WHAT NEEDS TO BE DONE
Write out the stretch of the items below from the line containing "Task: Click the TEAM SLIDE. heading" through the end of the items, copying each line exactly as it stands.
** begin RECORD EXCERPTS **
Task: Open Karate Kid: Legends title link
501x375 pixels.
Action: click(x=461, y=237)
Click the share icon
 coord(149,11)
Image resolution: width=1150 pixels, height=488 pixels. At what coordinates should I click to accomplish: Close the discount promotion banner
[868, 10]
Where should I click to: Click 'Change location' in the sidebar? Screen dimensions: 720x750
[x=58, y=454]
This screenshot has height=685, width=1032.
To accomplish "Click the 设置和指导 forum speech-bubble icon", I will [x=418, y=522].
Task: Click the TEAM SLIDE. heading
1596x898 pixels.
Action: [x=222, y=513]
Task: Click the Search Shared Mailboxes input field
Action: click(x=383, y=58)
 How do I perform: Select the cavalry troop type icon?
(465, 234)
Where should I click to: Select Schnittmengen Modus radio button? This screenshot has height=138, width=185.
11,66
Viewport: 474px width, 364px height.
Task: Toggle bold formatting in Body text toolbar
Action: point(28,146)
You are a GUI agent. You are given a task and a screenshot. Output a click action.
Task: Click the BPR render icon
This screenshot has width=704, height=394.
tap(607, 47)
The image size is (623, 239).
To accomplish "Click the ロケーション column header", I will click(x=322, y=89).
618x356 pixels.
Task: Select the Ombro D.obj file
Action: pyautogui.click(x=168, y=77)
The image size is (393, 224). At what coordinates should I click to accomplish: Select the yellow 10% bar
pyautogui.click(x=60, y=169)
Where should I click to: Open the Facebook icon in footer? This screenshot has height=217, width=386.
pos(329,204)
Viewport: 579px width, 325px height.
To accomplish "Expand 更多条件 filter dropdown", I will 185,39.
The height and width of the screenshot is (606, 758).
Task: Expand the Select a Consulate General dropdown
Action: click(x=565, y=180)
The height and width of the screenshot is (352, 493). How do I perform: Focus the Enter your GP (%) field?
** end RECORD EXCERPTS **
EXERCISE ANSWER
Task: Click the TEAM SLIDE. heading
1596x898 pixels.
Action: [x=222, y=513]
Task: Click the Search Shared Mailboxes input field
Action: click(x=383, y=58)
 How do I perform: Select the cavalry troop type icon?
(465, 234)
Where should I click to: Select Schnittmengen Modus radio button? This screenshot has height=138, width=185.
11,66
Viewport: 474px width, 364px height.
Task: Toggle bold formatting in Body text toolbar
Action: point(28,146)
You are a GUI agent. You are given a task and a screenshot. Output a click action.
Task: Click the BPR render icon
This screenshot has width=704, height=394.
tap(607, 47)
The image size is (623, 239).
To accomplish "Click the ロケーション column header", I will click(x=322, y=89).
618x356 pixels.
Task: Select the Ombro D.obj file
Action: pyautogui.click(x=168, y=77)
The image size is (393, 224). At what coordinates should I click to accomplish: Select the yellow 10% bar
pyautogui.click(x=60, y=169)
Where should I click to: Open the Facebook icon in footer? This screenshot has height=217, width=386.
pos(329,204)
Viewport: 579px width, 325px height.
To accomplish "Expand 更多条件 filter dropdown", I will 185,39.
The height and width of the screenshot is (606, 758).
Task: Expand the Select a Consulate General dropdown
Action: click(x=565, y=180)
The height and width of the screenshot is (352, 493). How do I perform: Focus the Enter your GP (%) field?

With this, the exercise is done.